Бригада скорой помощи прибыла через десять минут, в течение которых я посредством мысленного зонда обследовал здоровье старого конструктора. Первый и самый важный вывод, который последовал из этого обследования, — Гольскому срочно требовалось омоложение. Его жизнь подходила к концу из-за слишком спокойного образа жизни. Последние сорок лет он не занимался спортом, каждый день персональный автомобиль возил его из дома на работа и с работы домой! На работе он все свое время проводил за кульманом или в своем кабинете. Результат налицо, организм Гольского попросту начал сдавать свои позиции!
Врач скорой помощи не обратил на меня ни малейшего внимания, он тут же принялся обследовать товарища Гольского. Я же помог ему принять правильный диагноз и решение о госпитализации старого авиаконструктора. За минуту до того, как Николая Николаевича должны были унести на носилках, я отключил его, разумеется, магически от аппарата искусственной вентиляции легких. Улучил секунду, чтобы подойти к нему, чтобы пальцами коснуться висков его головы. Тут же почувствовал, как тяжело сейчас приходится Николаю Николаевичу бороться за свою жизнь. Чтобы морально поддержать старика, я мысленно связался с ним и прошептал:
— Николай Николаевич, с вами будет все в порядке! Полежите недельку в больнице, поправите свое здоровье…
— Марк, прекрати утешать старика! Я прекрасно понимаю, что остались считанные деньки…
— Прекратите, Николай Николаевич, я могу подарить вам еще десять лет жизни! Для этого мне необходимо, пару ночей поработать с вашим одряхлевшим организмом, осуществляя процесс омоложения. Тогда вы сможете пожить еще десять лет!
— Удивительные дела произошли со мной сегодня, на самом пороге моей смерти! Но главное из них я поверил в существование магии, поверил в то, что, Марк, имеешь непосредственное отношение к этой самой магии! Так что я буду ждать, когда ты навестишь меня в госпитале и начнешь со мной работать!
Товарища Гольского на носилках унесли в карету скорой помощи. В его кабинете я на некоторое время оставался в полном одиночестве. Был донельзя расстроен состоянием здоровья человека, который неожиданно мне стал близким и родным! Снова раскрылась дверь кабинета, на его пороге показался капитан Валерий Офицеров, правда, сейчас он почему-то был одет в гражданский костюм. Парень широко и радостно улыбался! Увидев меня в дальнем углу кабинета Гольского, он протянул ко мне руки и сказал:
— Марк, голуба, а как ты здесь вдруг оказался? Ведь, пропуск на тебя до сих пор лежит в бюро пропусков! Давай пройдем вместе в одно местечко, где ты поделишься с нами своими тайнами. Расскажешь нам о том, как можно проникнуть в какое-либо место, обходя все посты и караулы!

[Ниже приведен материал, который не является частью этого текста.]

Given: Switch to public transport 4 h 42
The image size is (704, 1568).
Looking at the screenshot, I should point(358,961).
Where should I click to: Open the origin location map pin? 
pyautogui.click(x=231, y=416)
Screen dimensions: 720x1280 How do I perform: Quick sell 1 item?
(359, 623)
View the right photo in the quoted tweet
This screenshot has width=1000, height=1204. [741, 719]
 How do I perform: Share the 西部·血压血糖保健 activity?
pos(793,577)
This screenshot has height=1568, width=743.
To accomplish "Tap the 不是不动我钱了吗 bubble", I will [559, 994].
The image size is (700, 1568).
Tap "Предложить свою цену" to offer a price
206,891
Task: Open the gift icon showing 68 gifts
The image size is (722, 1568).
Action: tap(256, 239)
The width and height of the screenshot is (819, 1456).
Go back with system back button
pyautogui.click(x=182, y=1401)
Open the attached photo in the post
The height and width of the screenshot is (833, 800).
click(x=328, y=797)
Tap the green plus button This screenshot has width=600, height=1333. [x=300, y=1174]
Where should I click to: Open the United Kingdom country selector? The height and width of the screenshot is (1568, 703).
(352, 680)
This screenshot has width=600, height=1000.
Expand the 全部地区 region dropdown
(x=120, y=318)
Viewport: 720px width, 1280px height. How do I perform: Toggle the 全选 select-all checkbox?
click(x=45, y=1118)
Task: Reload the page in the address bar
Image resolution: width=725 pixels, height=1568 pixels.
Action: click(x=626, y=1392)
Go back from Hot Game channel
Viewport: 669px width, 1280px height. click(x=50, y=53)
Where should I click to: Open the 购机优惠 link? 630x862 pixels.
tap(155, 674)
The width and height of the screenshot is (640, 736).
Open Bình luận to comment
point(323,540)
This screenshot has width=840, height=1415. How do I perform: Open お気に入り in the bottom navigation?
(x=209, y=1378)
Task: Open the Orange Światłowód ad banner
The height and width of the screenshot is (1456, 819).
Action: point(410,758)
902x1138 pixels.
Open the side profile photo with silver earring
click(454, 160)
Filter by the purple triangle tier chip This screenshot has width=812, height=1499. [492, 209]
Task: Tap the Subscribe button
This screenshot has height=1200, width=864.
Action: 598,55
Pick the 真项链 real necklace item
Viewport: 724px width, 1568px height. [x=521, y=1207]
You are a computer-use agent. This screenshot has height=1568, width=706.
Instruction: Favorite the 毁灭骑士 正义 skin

Но через мгновение меня уже не было в кабинете Гольского! Я из него исчез без каких-либо эффектных вспышек, взрывов, попросту растворившись в полусумраке кабинета.
Экзамены и зачеты за четвертый курс на факультете я сдавал легко и просто, две ночи отводил на подготовку каждого предмета, после чего был готов отвечать на любой вопрос своего экзаменатора. Я никогда не сдавал эти экзамены и зачеты досрочно или автоматом, так как считал, что мне не следует упускать возможности свои знания проверять общением с экзаменатором, отвечая на его или ее каверзные вопросы. Да и вообще учиться на факультете журналистики было приятно, я завел много друзей, нашел жену, которая мне родила замечательную дочку. Вся пять лет своей учебы я не лез в отличники, мне не нужен был красный диплом. Мне нравились многие предметы, которые нам преподавали замечательные педагоги. Там я узнал очень много нового для самого себя. Главное, магия мне нисколько не мешала в учебе, я ничем не выделялся среди студентов, учился на твердые четверки и пятерки, но за пятерками никогда не гнался.
За пять лет обучения журналистики я только один раз получил неуд по зачету по большевистской печати. Одному профессору преподавателю во время сдачи зачета я по своей глупости или по небольшевистской наивности заявил о том, что меньшевик Юлий Мартов[2] являлся замечательным публицистом, немало сделавшим для становления большевистской печати. Профессор поставил мне неуд, который в течение года дамокловым мечом висел над моей головой. Деканат требовал, чтобы я срочно пересдал этот зачет, но каждый раз получалось так, что мне приходилось его пересдавать тому же самому профессору. Он всегда повторял свой вопрос по Мартову, я же всегда отвечал ему так, как и в первый раз. Одним словом, никто на факультете не обращал внимания на мою классовую борьбу с этим профессором, сегодня очень известным человеком, за выражение излишне самостоятельной точки зрения. В конце концов, деканату это попросту надоело, они созвали комиссию, которая по зачету поставила мне, разумеется, тройку по этому предмету.